When using the calculator, begin by confirming that your final average salary and service years align with the official numbers in your benefit statement. Use the accrual rate stated by your system. If your system caps the benefit at 75 percent of salary, the calculator will automatically stay within reasonable bounds when the product of years and accrual rate is kept below that threshold.

Next, set the COLA field to 3 percent if you are a Tier 1 member eligible for the automatic annual increase. Adjust the expected years of benefit payment according to family longevity. Finally, choose a discount rate. Many analysts use a rate between 4 and 6 percent to test investment outcomes; however, the Illinois State Board of Investment reported an assumed rate of 6.75 percent for 2018. Including multiple calculations with different discount rates helps you gauge sensitivity.

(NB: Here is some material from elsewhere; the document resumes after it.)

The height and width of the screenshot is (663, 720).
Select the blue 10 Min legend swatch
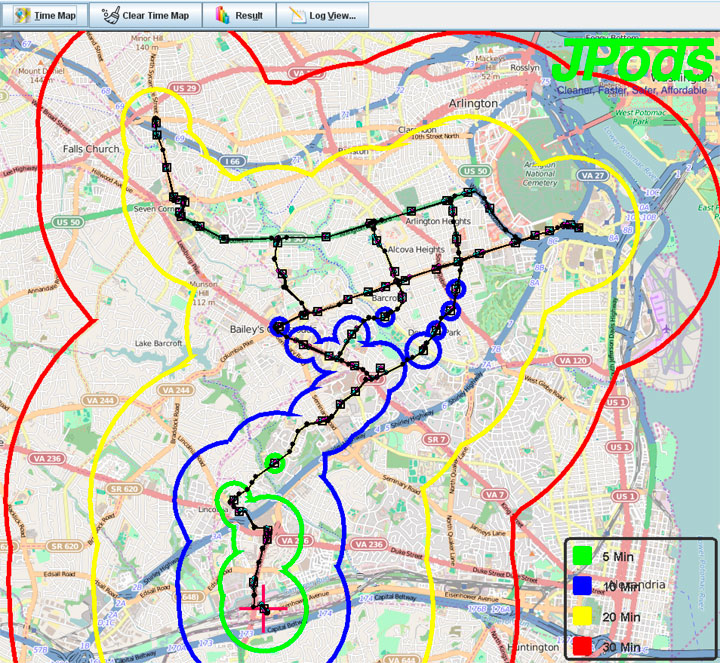(x=582, y=587)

Incorporating External Guidance

Members should pair calculator results with official guidance. For example, the Illinois Department of Central Management Services provides detailed FAQs on accelerated pension buyouts (illinois.gov). Academic research such as the Center on Retirement Research at Boston College’s evaluations of lump sum pensions can also help (crr.bc.edu). Reviewing these sources ensures that financial assumptions align with statutory requirements and broader retirement planning insights.

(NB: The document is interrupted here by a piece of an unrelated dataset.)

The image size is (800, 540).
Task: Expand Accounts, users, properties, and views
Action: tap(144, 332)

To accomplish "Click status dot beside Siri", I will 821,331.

Scenario Modeling Examples

Consider a 57-year-old SERS employee with a final salary of $86,000, 28 years of service, and a 2 percent accrual rate. The calculator estimates an annual benefit of $48,160 (86,000 × 0.02 × 28). Assuming 25 years of payments, a 3 percent COLA, and a 4.5 percent discount rate, the present value of the annuity would roughly be $846,000. A 65 percent APB offer equals about $550,000. If the member invests the lump sum and earns 6 percent annually, the account could grow to $2.35 million over 25 years before withdrawals. However, failing to earn that return or living well into the 90s could make the annuity more valuable. The calculator allows you to shift COLA, service years, and discount rates to reflect alternative futures.

Alternatively, a TRS retiree already drawing a pension might evaluate the AAI buyout. Suppose the annual benefit is $60,000 with a 3 percent compounded increase. By reducing the future increase to 1.5 percent in exchange for 70 percent of the difference’s present value, the member could receive a $70,000 lump sum today. If that amount is invested conservatively, it might offset the slower growth. If inflation surges, the original 3 percent compounded increase becomes more valuable, making the buyout less attractive. Again, toggling the COLA field and discount rate in the calculator reveals the sensitivity.

Risk Management and Professional Advice

Because the buyout selections are irrevocable, members should consult financial planners, estate attorneys, and tax professionals. Chartering your plan with a fee-only fiduciary can help stress-test assumptions about investment returns, long-term care costs, and survivor benefits. Remember that some Illinois systems offer subsidized health insurance tied to active pension status; forfeiting the pension through a buyout could affect ancillary benefits. Always confirm with system administrators before committing to a lump sum.

Members should also model inflation stress tests. Entering a COLA of 3 percent while experiencing 5 percent inflation would erode purchasing power even if you keep the pension. If you plan to use the buyout to hedge inflation through equities or Treasury Inflation-Protected Securities (TIPS), adjust the discount rate upward to reflect expected returns. The calculator is flexible enough to illustrate multiple paths, but the interpretation still requires critical thought.

Conclusion

The Illinois 2018 pension buyouts were designed to reduce state liabilities, yet they also introduced a layer of choice for public employees. By leveraging the calculator, members can replicate the statutory math, visualize outcomes through the Chart.js graphic, and fine-tune assumptions to their personal circumstances. Pair those insights with official resources, thorough tax planning, and professional advice to ensure that any decision regarding the Accelerated Pension Buyout or the Automatic Annual Increase Buyout aligns with both financial security and life goals.